> [Task instructions]
Every record, from first to last, should be written out again exactly.

[Records contained in a dataset]
=== Begin Enclosure ===
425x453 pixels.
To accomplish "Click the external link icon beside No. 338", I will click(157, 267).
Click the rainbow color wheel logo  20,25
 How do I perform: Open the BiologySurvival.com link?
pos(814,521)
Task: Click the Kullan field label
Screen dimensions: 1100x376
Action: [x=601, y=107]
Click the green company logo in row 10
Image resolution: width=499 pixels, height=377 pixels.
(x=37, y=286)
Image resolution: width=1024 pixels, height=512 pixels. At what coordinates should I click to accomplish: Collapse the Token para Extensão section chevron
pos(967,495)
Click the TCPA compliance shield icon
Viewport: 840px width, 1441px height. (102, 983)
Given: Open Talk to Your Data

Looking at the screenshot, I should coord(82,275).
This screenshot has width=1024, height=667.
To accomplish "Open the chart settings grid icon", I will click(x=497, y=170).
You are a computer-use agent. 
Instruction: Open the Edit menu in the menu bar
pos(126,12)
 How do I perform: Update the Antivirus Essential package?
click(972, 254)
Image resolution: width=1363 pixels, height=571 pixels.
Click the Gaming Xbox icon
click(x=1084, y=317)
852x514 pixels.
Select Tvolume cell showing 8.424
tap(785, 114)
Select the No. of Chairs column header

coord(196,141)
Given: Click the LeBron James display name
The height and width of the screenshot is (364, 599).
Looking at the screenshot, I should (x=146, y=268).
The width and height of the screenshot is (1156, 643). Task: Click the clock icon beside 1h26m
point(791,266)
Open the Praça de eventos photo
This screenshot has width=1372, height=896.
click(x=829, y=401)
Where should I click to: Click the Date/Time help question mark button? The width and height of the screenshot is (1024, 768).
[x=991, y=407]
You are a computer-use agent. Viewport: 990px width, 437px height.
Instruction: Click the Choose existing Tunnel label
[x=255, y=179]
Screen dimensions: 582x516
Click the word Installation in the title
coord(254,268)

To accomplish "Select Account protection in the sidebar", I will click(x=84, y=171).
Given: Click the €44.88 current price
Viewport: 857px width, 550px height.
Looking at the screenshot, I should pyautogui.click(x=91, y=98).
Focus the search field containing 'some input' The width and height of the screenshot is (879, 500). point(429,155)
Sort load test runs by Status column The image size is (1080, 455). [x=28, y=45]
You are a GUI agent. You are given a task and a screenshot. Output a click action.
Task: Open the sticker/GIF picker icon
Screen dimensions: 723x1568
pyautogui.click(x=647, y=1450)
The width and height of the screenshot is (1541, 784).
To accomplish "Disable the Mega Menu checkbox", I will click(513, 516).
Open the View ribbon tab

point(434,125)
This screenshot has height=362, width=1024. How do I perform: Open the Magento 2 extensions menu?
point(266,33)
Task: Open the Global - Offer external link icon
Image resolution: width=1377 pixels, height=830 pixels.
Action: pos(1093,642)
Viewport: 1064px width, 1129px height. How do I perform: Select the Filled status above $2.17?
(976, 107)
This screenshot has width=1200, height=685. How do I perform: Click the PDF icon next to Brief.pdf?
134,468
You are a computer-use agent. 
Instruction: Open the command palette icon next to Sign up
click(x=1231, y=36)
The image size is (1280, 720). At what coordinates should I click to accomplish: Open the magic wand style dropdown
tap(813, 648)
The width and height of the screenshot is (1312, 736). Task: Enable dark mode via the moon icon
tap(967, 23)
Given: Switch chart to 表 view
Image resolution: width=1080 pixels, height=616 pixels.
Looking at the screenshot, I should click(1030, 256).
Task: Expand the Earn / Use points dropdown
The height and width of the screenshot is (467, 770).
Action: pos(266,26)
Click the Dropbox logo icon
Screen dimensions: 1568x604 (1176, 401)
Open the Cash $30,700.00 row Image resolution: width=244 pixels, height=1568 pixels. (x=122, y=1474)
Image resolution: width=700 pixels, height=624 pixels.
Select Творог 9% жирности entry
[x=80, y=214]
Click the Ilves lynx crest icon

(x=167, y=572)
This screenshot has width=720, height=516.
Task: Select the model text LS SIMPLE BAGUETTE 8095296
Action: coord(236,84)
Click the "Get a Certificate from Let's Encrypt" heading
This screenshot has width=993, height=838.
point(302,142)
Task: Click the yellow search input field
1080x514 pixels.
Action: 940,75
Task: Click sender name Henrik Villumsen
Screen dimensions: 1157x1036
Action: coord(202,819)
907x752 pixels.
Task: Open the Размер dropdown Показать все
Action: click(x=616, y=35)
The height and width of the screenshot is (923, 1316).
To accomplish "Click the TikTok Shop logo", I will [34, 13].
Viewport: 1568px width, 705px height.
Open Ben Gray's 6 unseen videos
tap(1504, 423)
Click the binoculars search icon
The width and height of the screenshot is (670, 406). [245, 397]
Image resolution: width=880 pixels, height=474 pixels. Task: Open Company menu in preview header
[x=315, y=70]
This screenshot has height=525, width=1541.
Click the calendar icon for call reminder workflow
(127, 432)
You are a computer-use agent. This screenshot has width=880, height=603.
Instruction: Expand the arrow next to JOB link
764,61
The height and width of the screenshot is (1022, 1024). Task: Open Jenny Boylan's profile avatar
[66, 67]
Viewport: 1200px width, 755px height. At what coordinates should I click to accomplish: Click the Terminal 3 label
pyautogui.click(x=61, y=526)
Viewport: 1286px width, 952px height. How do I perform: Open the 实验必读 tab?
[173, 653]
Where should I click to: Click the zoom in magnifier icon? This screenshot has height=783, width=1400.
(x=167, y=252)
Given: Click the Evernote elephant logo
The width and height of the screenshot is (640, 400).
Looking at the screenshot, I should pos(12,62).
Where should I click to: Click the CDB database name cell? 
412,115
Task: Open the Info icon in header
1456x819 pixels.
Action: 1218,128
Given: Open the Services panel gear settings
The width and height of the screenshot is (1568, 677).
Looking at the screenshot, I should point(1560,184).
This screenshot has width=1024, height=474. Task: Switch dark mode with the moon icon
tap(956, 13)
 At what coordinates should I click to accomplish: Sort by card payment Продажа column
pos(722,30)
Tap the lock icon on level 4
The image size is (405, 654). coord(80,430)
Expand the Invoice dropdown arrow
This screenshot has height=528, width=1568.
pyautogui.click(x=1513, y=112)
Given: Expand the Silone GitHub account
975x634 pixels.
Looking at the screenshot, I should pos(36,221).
=== End Enclosure ===
> [Response area]
425x453 pixels.
To accomplish "Click the external link icon beside No. 338", I will click(157, 267).
Click the rainbow color wheel logo  20,25
 How do I perform: Open the BiologySurvival.com link?
pos(814,521)
Task: Click the Kullan field label
Screen dimensions: 1100x376
Action: [x=601, y=107]
Click the green company logo in row 10
Image resolution: width=499 pixels, height=377 pixels.
(x=37, y=286)
Image resolution: width=1024 pixels, height=512 pixels. At what coordinates should I click to accomplish: Collapse the Token para Extensão section chevron
pos(967,495)
Click the TCPA compliance shield icon
Viewport: 840px width, 1441px height. (102, 983)
Given: Open Talk to Your Data

Looking at the screenshot, I should coord(82,275).
This screenshot has width=1024, height=667.
To accomplish "Open the chart settings grid icon", I will click(x=497, y=170).
You are a computer-use agent. 
Instruction: Open the Edit menu in the menu bar
pos(126,12)
 How do I perform: Update the Antivirus Essential package?
click(972, 254)
Image resolution: width=1363 pixels, height=571 pixels.
Click the Gaming Xbox icon
click(x=1084, y=317)
852x514 pixels.
Select Tvolume cell showing 8.424
tap(785, 114)
Select the No. of Chairs column header

coord(196,141)
Given: Click the LeBron James display name
The height and width of the screenshot is (364, 599).
Looking at the screenshot, I should (x=146, y=268).
The width and height of the screenshot is (1156, 643). Task: Click the clock icon beside 1h26m
point(791,266)
Open the Praça de eventos photo
This screenshot has width=1372, height=896.
click(x=829, y=401)
Where should I click to: Click the Date/Time help question mark button? The width and height of the screenshot is (1024, 768).
[x=991, y=407]
You are a computer-use agent. Viewport: 990px width, 437px height.
Instruction: Click the Choose existing Tunnel label
[x=255, y=179]
Screen dimensions: 582x516
Click the word Installation in the title
coord(254,268)

To accomplish "Select Account protection in the sidebar", I will click(x=84, y=171).
Given: Click the €44.88 current price
Viewport: 857px width, 550px height.
Looking at the screenshot, I should pyautogui.click(x=91, y=98).
Focus the search field containing 'some input' The width and height of the screenshot is (879, 500). point(429,155)
Sort load test runs by Status column The image size is (1080, 455). [x=28, y=45]
You are a GUI agent. You are given a task and a screenshot. Output a click action.
Task: Open the sticker/GIF picker icon
Screen dimensions: 723x1568
pyautogui.click(x=647, y=1450)
The width and height of the screenshot is (1541, 784).
To accomplish "Disable the Mega Menu checkbox", I will click(513, 516).
Open the View ribbon tab

point(434,125)
This screenshot has height=362, width=1024. How do I perform: Open the Magento 2 extensions menu?
point(266,33)
Task: Open the Global - Offer external link icon
Image resolution: width=1377 pixels, height=830 pixels.
Action: pos(1093,642)
Viewport: 1064px width, 1129px height. How do I perform: Select the Filled status above $2.17?
(976, 107)
This screenshot has width=1200, height=685. How do I perform: Click the PDF icon next to Brief.pdf?
134,468
You are a computer-use agent. 
Instruction: Open the command palette icon next to Sign up
click(x=1231, y=36)
The image size is (1280, 720). At what coordinates should I click to accomplish: Open the magic wand style dropdown
tap(813, 648)
The width and height of the screenshot is (1312, 736). Task: Enable dark mode via the moon icon
tap(967, 23)
Given: Switch chart to 表 view
Image resolution: width=1080 pixels, height=616 pixels.
Looking at the screenshot, I should click(1030, 256).
Task: Expand the Earn / Use points dropdown
The height and width of the screenshot is (467, 770).
Action: pos(266,26)
Click the Dropbox logo icon
Screen dimensions: 1568x604 (1176, 401)
Open the Cash $30,700.00 row Image resolution: width=244 pixels, height=1568 pixels. (x=122, y=1474)
Image resolution: width=700 pixels, height=624 pixels.
Select Творог 9% жирности entry
[x=80, y=214]
Click the Ilves lynx crest icon

(x=167, y=572)
This screenshot has width=720, height=516.
Task: Select the model text LS SIMPLE BAGUETTE 8095296
Action: coord(236,84)
Click the "Get a Certificate from Let's Encrypt" heading
This screenshot has width=993, height=838.
point(302,142)
Task: Click the yellow search input field
1080x514 pixels.
Action: 940,75
Task: Click sender name Henrik Villumsen
Screen dimensions: 1157x1036
Action: coord(202,819)
907x752 pixels.
Task: Open the Размер dropdown Показать все
Action: click(x=616, y=35)
The height and width of the screenshot is (923, 1316).
To accomplish "Click the TikTok Shop logo", I will [34, 13].
Viewport: 1568px width, 705px height.
Open Ben Gray's 6 unseen videos
tap(1504, 423)
Click the binoculars search icon
The width and height of the screenshot is (670, 406). [245, 397]
Image resolution: width=880 pixels, height=474 pixels. Task: Open Company menu in preview header
[x=315, y=70]
This screenshot has height=525, width=1541.
Click the calendar icon for call reminder workflow
(127, 432)
You are a computer-use agent. This screenshot has width=880, height=603.
Instruction: Expand the arrow next to JOB link
764,61
The height and width of the screenshot is (1022, 1024). Task: Open Jenny Boylan's profile avatar
[66, 67]
Viewport: 1200px width, 755px height. At what coordinates should I click to accomplish: Click the Terminal 3 label
pyautogui.click(x=61, y=526)
Viewport: 1286px width, 952px height. How do I perform: Open the 实验必读 tab?
[173, 653]
Where should I click to: Click the zoom in magnifier icon? This screenshot has height=783, width=1400.
(x=167, y=252)
Given: Click the Evernote elephant logo
The width and height of the screenshot is (640, 400).
Looking at the screenshot, I should pos(12,62).
Where should I click to: Click the CDB database name cell? 
412,115
Task: Open the Info icon in header
1456x819 pixels.
Action: 1218,128
Given: Open the Services panel gear settings
The width and height of the screenshot is (1568, 677).
Looking at the screenshot, I should point(1560,184).
This screenshot has width=1024, height=474. Task: Switch dark mode with the moon icon
tap(956, 13)
 At what coordinates should I click to accomplish: Sort by card payment Продажа column
pos(722,30)
Tap the lock icon on level 4
The image size is (405, 654). coord(80,430)
Expand the Invoice dropdown arrow
This screenshot has height=528, width=1568.
pyautogui.click(x=1513, y=112)
Given: Expand the Silone GitHub account
975x634 pixels.
Looking at the screenshot, I should pos(36,221).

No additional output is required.